I have a 144 inch 1.8 gain bright white screen (homemade with "screen goo"). And a very dark theater room with black walls, ceiling, floor and everything. So, the LCOS still pops and wows? It so looks like the JVC is a much more refined machine - plus, only getting 4000 hours out of my H78DC3 OPTOMA does not exactly make me an Optoma lover. I kinda cringe at giving them more of my money....
post #602 of 2387
You got 4000 hours on your H78DC3??? Wow! Count yourself blessed. My H78DC3 lasted a whopping 600 hours before the lamp blew. I remember the angst that most owners of that projector had and there were threads about how to make the bulb last by using cooling fan solutions on the exterior.

Anyway, your screen is massive! Your room sounds like a videophiles dream. Mine isn't far off from yours. I have a deep brown, almost black in tone ceiling, walls and trim as well as beige carpeting (waf factor ).
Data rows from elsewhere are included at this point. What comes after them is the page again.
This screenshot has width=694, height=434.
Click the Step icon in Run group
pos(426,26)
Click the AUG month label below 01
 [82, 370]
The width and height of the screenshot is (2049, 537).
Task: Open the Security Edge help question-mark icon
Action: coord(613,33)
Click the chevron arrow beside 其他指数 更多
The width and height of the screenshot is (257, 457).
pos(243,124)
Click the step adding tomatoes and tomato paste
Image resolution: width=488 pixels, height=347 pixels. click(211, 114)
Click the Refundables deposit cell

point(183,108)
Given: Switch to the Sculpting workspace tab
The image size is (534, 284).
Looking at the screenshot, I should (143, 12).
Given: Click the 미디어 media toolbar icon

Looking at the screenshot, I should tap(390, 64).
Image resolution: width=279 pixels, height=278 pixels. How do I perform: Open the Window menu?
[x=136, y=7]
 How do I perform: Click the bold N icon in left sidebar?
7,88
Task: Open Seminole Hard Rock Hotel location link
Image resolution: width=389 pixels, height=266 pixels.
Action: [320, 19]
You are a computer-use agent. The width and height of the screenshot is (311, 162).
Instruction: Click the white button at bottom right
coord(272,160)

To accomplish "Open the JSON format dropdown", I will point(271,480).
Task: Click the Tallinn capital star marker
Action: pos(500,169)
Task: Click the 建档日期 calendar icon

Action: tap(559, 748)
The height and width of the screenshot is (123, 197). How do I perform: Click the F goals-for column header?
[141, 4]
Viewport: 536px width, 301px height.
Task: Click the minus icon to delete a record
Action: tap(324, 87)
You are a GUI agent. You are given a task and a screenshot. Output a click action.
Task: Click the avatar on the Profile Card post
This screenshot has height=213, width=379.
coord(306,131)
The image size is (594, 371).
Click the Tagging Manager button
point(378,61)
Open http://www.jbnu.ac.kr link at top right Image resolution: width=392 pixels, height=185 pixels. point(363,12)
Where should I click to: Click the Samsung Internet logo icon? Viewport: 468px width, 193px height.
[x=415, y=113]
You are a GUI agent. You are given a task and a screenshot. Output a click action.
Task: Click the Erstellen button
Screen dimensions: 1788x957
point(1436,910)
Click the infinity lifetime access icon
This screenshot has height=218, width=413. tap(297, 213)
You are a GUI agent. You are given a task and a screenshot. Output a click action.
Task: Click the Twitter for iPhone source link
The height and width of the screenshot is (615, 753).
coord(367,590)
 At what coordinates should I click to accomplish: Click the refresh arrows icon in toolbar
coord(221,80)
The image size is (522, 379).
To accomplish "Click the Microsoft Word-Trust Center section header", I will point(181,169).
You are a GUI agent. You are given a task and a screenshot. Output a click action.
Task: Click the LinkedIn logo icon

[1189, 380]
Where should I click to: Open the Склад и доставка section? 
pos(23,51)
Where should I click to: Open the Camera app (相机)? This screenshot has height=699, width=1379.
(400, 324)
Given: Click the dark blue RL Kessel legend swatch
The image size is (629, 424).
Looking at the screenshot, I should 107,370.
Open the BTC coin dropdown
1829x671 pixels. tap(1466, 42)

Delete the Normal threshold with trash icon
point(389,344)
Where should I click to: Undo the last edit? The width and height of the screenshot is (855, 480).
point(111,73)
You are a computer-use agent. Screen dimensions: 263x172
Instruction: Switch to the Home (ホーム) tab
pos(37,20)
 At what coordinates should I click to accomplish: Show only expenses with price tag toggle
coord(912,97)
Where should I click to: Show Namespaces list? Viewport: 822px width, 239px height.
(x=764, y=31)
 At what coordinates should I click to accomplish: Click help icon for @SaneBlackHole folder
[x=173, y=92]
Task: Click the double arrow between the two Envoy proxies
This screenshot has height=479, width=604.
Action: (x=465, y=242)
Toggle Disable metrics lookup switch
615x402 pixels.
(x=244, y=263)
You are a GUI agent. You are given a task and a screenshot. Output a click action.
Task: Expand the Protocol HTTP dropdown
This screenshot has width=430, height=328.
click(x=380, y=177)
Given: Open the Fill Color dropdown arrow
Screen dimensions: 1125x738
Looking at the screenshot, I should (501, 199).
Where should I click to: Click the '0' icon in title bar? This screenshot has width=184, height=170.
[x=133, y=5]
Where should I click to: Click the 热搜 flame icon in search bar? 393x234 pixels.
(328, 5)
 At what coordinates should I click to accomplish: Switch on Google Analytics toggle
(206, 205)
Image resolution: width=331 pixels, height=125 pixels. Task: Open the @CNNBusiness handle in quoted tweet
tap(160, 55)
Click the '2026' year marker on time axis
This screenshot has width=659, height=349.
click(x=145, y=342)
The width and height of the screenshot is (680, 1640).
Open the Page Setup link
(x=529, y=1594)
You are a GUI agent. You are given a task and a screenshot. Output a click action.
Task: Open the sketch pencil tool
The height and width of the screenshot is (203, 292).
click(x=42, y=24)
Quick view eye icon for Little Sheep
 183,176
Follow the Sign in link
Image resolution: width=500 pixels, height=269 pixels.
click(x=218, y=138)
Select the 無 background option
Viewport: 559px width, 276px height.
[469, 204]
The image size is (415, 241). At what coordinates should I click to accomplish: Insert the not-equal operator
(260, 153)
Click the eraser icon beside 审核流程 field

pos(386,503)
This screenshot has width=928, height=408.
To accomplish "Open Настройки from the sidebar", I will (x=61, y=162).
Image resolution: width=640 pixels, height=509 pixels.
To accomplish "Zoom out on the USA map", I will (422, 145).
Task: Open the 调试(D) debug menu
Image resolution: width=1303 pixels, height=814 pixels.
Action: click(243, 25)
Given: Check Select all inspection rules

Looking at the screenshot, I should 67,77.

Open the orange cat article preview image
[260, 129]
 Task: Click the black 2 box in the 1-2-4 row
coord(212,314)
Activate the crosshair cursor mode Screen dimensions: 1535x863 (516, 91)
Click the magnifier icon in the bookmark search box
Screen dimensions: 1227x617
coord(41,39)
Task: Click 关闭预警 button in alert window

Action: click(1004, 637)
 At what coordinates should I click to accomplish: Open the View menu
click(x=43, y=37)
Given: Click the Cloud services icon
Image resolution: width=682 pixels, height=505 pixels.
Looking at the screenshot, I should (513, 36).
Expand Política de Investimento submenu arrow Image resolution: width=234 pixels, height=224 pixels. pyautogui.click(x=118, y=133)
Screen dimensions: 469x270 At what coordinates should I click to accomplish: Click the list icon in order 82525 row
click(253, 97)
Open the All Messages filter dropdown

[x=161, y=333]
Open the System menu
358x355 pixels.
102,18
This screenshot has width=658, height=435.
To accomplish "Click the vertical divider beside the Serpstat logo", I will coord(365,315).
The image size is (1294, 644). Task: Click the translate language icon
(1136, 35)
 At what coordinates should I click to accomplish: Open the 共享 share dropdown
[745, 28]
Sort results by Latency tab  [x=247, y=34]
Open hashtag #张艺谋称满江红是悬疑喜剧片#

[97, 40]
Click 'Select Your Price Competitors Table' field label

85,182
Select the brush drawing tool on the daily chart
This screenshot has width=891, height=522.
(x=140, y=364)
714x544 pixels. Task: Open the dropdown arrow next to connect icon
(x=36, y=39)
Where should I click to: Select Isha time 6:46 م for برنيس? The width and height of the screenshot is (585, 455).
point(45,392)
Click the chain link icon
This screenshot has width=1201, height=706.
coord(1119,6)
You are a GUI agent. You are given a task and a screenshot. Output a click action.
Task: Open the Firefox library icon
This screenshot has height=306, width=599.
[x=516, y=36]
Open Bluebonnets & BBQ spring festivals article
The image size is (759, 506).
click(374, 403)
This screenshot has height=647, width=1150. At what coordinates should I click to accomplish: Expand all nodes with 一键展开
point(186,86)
My screen is 106" 16 x 9 HP and I'm 13' back from it. My head is about 18" to the left of the projector lens and my eyes are at about the same level in height. My particular JVC, the RS2 is regarded as one of the dimmest LCOS projectors in their lineup. Even so, with the HP I have the lamp set on low, contrast set at -14 and it looks like a huge plasma!!

I find the difference between DLP and LCOS to be that DLP is in your face with 'pop' and 'wow' while LCOS is more subtle with it. I like the color saturation better with LCOS as well as the more film like look yet it is sharp although not as razor sharp as my old BenQ W5000 was.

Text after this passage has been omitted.